• Work order: Among the entries that follow, find every line with the word "Choose" and copy it.

"""

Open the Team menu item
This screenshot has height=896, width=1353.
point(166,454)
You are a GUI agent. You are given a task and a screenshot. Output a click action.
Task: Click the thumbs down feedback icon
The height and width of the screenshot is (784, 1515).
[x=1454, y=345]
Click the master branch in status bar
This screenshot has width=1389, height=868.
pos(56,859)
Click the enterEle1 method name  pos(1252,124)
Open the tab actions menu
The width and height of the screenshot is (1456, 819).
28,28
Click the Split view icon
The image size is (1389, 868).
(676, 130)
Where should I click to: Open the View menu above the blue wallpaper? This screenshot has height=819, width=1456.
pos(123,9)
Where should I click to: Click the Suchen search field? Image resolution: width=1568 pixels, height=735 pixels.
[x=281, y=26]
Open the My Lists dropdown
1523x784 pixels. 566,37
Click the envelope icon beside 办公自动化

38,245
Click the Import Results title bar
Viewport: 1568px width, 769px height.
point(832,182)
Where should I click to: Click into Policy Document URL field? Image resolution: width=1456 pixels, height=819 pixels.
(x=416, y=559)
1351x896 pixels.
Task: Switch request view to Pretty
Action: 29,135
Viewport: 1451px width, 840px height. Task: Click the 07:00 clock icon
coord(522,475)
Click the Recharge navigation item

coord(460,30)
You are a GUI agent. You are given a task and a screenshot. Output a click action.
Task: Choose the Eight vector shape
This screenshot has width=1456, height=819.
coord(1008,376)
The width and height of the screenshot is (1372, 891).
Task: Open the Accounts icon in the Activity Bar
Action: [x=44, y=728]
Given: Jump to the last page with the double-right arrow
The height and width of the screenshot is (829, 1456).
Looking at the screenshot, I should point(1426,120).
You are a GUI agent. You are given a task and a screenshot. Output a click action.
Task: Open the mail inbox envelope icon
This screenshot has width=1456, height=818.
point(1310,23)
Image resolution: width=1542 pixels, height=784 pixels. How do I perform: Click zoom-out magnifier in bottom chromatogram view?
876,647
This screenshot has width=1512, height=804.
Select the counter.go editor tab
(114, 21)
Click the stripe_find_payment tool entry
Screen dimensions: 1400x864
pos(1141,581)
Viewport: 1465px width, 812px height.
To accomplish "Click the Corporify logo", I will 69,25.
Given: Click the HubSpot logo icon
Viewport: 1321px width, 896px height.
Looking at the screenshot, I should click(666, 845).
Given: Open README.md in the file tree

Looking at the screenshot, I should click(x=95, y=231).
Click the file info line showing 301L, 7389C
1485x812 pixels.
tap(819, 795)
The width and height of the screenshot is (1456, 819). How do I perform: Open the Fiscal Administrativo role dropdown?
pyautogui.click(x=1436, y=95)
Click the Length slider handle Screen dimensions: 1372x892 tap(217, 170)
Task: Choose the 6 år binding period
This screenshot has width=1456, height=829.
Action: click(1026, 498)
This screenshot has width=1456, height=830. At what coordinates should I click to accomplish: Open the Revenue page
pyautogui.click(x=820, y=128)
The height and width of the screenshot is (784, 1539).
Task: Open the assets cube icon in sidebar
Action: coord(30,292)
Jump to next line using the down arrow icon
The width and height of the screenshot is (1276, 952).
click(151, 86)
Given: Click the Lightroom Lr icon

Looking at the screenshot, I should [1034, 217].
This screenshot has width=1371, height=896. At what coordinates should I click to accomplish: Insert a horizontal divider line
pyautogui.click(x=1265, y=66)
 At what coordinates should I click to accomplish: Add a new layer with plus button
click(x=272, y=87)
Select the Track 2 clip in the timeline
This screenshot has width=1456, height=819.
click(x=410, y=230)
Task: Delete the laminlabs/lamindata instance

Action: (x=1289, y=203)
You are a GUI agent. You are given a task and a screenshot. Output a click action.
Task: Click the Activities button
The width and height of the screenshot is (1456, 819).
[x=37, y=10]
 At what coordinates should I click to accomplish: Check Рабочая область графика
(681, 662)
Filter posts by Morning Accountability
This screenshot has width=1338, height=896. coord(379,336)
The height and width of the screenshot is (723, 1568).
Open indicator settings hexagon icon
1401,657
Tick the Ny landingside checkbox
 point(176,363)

"""

• Your solution:
Task: Choose the Eight vector shape
Task: Choose the 6 år binding period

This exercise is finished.